▸ **Entries shown**:
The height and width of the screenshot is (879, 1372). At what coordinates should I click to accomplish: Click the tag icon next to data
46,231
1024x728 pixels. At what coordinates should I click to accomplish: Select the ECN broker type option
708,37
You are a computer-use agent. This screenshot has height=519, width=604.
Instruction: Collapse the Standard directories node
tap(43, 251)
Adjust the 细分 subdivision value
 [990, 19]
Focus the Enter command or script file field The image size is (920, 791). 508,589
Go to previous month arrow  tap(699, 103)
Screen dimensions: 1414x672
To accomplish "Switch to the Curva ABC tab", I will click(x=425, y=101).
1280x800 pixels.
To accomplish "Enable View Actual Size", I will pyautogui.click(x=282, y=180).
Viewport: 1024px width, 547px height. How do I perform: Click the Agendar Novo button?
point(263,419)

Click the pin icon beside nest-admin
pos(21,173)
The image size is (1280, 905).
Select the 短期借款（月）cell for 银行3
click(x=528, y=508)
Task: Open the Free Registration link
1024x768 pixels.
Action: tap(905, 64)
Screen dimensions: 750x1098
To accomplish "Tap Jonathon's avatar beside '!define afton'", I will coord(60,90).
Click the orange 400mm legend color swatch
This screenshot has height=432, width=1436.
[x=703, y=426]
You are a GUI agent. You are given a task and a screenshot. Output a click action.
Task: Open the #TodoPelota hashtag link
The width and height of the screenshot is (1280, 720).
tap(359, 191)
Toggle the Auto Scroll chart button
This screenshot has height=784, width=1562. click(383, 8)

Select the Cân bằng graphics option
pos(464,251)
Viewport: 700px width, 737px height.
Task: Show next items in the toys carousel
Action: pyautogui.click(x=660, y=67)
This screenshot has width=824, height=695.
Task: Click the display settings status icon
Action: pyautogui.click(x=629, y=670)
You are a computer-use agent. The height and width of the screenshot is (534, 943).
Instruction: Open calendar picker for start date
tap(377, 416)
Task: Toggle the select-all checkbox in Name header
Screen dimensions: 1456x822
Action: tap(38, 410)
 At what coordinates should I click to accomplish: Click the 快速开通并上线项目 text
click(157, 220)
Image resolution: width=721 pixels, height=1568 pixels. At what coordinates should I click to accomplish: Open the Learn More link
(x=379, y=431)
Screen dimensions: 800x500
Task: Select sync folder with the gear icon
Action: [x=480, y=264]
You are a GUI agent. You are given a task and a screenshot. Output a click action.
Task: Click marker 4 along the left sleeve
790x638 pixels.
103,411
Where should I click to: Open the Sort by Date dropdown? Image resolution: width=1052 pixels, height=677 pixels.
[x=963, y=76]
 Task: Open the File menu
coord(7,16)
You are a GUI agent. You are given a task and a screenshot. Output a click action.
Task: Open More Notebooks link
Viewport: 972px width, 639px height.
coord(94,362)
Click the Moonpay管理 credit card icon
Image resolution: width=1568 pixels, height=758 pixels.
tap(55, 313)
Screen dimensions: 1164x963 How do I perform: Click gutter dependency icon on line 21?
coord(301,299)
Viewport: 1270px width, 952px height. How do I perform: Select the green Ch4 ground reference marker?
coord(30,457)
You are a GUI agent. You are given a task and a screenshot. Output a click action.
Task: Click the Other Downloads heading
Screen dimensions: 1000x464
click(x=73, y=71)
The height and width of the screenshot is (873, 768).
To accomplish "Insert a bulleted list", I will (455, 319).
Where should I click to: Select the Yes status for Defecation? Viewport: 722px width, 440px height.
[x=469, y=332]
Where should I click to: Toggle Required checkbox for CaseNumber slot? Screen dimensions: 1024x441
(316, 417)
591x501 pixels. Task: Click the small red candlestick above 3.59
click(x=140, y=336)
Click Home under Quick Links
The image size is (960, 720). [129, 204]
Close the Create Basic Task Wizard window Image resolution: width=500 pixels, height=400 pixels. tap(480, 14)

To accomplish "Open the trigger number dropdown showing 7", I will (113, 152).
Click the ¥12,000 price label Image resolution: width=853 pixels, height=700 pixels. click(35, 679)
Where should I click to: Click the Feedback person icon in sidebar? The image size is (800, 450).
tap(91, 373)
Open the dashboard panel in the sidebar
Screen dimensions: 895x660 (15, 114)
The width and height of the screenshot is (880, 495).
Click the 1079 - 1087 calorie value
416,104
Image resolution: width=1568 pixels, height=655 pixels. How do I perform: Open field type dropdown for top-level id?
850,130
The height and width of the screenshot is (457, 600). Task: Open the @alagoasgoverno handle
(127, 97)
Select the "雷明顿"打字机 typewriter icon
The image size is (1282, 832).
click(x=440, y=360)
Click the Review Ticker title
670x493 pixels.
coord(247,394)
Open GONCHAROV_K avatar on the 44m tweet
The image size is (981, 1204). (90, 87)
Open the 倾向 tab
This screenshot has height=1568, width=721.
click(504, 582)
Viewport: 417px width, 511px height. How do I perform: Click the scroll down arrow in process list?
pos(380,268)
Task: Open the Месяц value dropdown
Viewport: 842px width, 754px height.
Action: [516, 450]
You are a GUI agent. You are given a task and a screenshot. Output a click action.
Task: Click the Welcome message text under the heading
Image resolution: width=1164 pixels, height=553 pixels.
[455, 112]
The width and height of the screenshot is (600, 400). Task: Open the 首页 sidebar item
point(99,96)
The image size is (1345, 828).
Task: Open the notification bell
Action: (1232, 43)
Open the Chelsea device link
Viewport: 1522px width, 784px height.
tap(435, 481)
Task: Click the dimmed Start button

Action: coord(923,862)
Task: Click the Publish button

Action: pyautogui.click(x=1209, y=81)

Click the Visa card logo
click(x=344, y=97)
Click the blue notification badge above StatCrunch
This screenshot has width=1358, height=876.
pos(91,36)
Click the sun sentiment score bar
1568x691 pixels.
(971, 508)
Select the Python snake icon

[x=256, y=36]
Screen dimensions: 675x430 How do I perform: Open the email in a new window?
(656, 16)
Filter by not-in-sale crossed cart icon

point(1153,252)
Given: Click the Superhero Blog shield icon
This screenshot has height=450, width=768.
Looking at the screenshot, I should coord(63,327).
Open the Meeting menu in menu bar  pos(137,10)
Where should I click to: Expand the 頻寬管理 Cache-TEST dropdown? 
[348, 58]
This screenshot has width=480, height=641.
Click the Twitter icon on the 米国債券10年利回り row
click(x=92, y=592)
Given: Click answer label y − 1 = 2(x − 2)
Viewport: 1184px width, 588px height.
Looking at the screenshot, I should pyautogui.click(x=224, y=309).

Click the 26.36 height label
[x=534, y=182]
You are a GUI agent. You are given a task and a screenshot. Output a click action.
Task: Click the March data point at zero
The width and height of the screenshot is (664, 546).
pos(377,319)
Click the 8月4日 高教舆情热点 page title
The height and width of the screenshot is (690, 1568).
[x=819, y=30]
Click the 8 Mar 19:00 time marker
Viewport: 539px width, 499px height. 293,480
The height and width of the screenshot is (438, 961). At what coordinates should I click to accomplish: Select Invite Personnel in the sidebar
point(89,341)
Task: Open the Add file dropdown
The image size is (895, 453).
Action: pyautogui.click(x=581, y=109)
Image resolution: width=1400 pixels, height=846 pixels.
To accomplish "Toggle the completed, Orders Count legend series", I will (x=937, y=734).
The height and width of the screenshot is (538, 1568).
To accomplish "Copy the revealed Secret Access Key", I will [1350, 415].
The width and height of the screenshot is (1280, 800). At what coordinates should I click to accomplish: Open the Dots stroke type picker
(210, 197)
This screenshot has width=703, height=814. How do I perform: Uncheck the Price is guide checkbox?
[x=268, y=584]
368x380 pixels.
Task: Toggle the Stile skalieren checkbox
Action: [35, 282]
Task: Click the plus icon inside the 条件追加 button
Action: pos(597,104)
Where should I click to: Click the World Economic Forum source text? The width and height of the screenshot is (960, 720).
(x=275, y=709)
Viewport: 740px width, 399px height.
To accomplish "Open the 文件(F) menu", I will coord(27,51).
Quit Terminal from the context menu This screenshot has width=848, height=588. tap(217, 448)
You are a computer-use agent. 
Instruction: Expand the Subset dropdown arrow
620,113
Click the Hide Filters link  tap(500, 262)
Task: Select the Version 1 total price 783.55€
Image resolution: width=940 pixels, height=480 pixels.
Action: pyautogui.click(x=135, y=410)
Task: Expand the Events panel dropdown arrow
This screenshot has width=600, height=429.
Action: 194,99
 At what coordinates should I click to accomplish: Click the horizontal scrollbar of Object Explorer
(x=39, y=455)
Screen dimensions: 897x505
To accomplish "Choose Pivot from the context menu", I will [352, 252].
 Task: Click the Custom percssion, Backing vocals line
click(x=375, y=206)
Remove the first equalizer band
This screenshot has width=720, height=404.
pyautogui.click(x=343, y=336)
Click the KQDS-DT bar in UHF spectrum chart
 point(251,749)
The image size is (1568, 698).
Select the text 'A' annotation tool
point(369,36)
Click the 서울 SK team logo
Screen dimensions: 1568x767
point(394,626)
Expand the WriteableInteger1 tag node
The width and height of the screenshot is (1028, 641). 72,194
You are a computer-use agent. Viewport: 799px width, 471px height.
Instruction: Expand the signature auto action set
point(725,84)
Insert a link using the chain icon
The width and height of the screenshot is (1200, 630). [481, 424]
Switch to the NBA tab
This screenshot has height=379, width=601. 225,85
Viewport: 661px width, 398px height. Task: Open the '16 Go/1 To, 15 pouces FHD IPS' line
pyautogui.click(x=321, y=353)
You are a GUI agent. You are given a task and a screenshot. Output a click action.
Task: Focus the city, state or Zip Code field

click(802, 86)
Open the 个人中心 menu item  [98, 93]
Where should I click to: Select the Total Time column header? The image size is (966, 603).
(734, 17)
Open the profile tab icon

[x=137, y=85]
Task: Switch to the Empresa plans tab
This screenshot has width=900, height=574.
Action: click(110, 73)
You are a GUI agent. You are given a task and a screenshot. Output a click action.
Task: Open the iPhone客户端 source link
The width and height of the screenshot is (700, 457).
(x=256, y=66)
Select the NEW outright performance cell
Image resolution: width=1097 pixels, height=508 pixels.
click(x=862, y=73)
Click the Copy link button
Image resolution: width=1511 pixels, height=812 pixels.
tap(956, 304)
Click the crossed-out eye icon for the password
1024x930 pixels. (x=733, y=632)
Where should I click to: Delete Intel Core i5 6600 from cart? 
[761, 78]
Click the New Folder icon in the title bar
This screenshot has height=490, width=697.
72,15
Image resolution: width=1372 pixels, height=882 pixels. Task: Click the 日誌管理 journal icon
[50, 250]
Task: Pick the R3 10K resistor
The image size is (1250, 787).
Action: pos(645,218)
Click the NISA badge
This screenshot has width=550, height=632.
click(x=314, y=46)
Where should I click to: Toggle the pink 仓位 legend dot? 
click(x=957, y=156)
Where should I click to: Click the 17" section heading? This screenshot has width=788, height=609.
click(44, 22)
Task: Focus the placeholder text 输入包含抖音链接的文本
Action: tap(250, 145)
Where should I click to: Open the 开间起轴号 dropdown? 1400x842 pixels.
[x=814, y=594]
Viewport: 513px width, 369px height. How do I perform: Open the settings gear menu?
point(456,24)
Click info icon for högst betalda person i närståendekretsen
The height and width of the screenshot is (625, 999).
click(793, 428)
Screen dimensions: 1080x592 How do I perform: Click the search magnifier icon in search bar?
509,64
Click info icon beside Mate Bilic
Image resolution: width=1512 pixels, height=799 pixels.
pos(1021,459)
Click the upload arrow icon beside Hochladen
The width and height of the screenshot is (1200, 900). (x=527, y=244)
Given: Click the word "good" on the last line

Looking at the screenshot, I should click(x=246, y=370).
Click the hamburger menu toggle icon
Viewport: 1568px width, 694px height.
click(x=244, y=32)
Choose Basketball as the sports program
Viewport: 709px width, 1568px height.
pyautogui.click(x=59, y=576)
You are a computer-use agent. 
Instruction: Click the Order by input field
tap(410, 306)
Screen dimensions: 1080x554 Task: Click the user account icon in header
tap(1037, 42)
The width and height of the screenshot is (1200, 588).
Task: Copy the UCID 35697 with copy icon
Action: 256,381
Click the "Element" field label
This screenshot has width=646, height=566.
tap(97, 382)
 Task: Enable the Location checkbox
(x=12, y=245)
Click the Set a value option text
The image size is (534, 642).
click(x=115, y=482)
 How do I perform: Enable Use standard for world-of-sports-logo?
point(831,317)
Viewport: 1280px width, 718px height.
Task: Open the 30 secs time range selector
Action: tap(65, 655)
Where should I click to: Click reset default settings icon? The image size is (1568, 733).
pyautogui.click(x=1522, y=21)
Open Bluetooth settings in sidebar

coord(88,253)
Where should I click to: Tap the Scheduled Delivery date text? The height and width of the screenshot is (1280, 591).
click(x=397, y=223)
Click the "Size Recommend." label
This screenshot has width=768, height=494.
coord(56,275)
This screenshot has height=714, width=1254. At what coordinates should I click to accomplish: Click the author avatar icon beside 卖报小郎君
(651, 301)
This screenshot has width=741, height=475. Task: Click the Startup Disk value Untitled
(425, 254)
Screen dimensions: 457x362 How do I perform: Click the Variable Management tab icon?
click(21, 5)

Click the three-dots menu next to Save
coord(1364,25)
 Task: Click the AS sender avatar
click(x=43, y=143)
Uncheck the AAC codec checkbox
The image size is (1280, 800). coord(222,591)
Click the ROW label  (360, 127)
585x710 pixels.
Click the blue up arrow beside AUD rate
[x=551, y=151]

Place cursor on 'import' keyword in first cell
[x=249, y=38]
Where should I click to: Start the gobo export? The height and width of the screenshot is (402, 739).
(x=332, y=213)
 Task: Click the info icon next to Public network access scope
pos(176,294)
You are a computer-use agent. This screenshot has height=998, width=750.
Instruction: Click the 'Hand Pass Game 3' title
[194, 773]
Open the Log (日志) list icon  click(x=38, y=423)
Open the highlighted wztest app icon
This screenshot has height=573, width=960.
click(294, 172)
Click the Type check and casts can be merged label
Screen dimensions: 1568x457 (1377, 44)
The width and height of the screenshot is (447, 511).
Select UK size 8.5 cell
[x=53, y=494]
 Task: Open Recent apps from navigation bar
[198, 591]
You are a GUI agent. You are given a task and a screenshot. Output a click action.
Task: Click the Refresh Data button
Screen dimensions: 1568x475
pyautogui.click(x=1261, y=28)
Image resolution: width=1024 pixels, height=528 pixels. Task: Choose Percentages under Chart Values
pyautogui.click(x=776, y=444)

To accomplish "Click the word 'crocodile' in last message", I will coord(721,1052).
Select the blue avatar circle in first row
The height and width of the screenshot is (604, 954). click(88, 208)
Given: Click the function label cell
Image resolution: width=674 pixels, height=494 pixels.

▸ **Task**:
Please restate the records word for word. Go from the first line to the line with "Focus the Enter" and include both.

▸ **Final answer**:
The height and width of the screenshot is (879, 1372). At what coordinates should I click to accomplish: Click the tag icon next to data
46,231
1024x728 pixels. At what coordinates should I click to accomplish: Select the ECN broker type option
708,37
You are a computer-use agent. This screenshot has height=519, width=604.
Instruction: Collapse the Standard directories node
tap(43, 251)
Adjust the 细分 subdivision value
 [990, 19]
Focus the Enter command or script file field The image size is (920, 791). 508,589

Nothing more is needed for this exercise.